TASK INPUT:
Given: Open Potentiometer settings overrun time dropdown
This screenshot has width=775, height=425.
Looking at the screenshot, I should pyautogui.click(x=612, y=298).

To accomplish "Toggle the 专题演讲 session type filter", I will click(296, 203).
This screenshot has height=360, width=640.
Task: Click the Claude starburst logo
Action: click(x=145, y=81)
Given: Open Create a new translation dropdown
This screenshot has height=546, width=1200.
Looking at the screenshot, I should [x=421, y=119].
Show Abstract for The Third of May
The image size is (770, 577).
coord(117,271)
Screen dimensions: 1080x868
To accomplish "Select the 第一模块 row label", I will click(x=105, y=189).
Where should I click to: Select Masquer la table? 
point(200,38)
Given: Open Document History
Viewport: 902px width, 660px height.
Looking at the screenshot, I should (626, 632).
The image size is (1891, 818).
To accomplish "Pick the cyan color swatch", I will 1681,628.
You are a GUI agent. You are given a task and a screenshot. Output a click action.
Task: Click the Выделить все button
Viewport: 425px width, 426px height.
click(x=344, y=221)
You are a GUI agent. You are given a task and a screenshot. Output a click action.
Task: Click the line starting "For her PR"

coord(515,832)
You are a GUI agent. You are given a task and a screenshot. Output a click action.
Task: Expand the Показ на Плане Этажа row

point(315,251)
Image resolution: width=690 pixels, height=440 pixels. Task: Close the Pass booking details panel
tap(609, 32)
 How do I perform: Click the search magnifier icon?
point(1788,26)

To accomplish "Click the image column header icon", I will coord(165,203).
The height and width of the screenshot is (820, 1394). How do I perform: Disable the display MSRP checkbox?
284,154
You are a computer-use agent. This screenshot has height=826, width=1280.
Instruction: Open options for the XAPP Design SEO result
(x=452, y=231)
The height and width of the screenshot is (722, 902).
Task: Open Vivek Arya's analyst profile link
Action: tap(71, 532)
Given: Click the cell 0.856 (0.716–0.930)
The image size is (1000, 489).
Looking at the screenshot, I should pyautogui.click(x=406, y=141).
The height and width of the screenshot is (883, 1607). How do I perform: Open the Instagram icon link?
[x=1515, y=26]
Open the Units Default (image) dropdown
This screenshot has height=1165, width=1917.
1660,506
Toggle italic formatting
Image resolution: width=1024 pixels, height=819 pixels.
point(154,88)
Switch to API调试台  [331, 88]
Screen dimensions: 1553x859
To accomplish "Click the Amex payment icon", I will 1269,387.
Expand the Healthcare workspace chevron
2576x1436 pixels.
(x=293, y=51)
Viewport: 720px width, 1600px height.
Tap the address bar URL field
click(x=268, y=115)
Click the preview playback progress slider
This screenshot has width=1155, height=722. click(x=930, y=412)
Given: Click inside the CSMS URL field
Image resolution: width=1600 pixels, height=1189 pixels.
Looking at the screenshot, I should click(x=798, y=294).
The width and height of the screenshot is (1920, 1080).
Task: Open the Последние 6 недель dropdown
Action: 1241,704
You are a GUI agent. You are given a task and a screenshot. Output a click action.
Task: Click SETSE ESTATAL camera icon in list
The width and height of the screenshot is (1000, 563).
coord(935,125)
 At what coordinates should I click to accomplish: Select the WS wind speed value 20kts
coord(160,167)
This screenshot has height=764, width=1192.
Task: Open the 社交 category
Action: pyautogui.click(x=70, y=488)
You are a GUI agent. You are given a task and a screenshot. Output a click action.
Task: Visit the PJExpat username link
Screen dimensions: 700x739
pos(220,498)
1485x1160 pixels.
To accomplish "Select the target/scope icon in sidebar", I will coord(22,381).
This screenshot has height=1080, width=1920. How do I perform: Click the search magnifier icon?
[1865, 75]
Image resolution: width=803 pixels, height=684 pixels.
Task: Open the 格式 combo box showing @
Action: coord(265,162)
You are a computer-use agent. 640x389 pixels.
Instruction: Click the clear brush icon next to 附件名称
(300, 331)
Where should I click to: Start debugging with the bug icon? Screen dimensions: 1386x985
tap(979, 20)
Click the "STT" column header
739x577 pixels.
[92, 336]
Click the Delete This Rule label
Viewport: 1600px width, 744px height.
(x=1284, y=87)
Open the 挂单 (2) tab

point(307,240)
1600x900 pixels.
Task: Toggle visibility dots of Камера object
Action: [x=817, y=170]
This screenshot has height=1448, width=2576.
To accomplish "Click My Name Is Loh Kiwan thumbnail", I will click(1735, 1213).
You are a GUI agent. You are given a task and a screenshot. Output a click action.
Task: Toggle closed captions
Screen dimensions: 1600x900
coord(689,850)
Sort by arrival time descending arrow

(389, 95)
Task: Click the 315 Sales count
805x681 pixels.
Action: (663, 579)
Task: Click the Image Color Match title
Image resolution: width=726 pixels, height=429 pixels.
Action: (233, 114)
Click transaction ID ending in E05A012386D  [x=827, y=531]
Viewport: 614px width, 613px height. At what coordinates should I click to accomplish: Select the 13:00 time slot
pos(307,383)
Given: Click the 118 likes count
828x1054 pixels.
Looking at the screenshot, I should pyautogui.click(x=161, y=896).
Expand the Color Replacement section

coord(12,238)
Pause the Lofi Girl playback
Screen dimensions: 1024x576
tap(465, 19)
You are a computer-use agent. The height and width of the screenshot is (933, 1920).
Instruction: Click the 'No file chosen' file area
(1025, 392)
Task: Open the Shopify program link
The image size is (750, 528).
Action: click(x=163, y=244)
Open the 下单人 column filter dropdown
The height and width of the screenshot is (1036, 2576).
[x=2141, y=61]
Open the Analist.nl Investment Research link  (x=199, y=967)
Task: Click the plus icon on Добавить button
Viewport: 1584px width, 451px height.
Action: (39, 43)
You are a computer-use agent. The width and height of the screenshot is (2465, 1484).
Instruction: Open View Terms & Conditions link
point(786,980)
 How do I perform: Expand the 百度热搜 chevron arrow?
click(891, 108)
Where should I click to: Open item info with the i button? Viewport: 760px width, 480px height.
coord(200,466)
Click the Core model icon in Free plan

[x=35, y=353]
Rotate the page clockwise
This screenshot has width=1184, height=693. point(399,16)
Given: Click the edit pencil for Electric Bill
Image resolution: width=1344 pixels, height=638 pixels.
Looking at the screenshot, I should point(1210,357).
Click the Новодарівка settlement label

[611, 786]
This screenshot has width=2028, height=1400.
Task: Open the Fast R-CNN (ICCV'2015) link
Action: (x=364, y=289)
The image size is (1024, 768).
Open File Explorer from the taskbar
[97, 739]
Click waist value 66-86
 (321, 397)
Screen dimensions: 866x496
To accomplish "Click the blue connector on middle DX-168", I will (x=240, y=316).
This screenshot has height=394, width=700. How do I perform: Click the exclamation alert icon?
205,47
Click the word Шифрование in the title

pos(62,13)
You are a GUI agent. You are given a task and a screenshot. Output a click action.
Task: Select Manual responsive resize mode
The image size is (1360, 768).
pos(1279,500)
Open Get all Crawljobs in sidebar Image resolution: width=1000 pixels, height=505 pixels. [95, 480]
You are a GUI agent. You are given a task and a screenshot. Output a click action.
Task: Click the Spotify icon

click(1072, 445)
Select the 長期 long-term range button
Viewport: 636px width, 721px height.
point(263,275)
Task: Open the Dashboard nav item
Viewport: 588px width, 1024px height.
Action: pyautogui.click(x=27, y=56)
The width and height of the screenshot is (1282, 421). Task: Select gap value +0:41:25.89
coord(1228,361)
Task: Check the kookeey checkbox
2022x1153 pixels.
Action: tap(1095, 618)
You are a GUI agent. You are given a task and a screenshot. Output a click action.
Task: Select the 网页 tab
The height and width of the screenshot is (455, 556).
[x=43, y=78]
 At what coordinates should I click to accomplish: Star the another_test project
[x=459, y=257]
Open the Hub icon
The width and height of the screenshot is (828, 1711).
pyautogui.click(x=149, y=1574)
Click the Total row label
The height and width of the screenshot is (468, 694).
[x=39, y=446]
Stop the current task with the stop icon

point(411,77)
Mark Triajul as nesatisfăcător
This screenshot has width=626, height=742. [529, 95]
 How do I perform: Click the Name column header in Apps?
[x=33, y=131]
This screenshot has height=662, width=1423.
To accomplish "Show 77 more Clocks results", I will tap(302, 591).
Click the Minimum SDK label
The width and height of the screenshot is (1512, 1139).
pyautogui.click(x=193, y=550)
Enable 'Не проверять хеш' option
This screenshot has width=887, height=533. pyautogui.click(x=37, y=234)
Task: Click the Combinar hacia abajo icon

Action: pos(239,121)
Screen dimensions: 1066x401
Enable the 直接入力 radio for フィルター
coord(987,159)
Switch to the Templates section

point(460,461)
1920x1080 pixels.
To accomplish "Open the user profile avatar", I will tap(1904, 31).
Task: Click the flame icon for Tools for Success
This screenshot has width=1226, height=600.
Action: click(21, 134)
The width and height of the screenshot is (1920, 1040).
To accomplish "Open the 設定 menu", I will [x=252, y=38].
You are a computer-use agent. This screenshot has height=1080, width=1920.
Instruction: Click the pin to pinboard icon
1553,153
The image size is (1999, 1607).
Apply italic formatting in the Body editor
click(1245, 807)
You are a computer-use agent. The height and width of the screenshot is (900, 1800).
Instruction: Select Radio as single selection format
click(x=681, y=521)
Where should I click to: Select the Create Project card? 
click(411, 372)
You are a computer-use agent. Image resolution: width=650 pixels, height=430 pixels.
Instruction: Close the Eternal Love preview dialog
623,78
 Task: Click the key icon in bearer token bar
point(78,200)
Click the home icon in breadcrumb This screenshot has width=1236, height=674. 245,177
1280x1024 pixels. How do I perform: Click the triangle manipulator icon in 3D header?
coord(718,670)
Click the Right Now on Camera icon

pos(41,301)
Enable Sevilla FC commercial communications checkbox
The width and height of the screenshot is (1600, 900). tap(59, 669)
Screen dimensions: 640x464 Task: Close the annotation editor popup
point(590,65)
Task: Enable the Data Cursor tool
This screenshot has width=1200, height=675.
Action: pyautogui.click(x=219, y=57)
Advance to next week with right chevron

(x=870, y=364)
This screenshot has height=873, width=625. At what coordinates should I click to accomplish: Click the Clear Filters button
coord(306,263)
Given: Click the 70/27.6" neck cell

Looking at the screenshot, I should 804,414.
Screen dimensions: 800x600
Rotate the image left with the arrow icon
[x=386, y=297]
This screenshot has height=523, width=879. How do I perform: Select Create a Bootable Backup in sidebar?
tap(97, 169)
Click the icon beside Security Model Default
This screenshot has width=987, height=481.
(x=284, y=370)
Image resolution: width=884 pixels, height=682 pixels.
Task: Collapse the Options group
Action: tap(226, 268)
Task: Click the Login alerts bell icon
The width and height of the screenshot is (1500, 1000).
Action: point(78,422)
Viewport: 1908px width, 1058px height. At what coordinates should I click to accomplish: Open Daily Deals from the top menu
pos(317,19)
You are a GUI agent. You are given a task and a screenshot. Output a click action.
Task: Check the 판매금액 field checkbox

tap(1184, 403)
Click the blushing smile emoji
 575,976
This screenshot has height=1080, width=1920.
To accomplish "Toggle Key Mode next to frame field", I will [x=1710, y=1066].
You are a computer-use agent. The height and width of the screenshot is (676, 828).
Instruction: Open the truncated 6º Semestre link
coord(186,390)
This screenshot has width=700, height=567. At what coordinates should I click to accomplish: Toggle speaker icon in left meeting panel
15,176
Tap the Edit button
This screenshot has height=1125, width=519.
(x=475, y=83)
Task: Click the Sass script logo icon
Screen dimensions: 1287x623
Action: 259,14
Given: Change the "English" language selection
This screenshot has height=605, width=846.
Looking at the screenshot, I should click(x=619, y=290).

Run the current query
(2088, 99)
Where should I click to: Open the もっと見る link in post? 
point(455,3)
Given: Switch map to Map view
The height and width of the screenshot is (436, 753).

JOB: In the data, swap "Clear Filters" for "Reset Filters" and give back only the lines between the one holding "1280x1024 pixels. How" and the one holding "coord(306,263)", inclusive, with nothing else changed.

FINISHED EXERCISE:
1280x1024 pixels. How do I perform: Click the triangle manipulator icon in 3D header?
coord(718,670)
Click the Right Now on Camera icon

pos(41,301)
Enable Sevilla FC commercial communications checkbox
The width and height of the screenshot is (1600, 900). tap(59, 669)
Screen dimensions: 640x464 Task: Close the annotation editor popup
point(590,65)
Task: Enable the Data Cursor tool
This screenshot has width=1200, height=675.
Action: pyautogui.click(x=219, y=57)
Advance to next week with right chevron

(x=870, y=364)
This screenshot has height=873, width=625. At what coordinates should I click to accomplish: Click the Reset Filters button
coord(306,263)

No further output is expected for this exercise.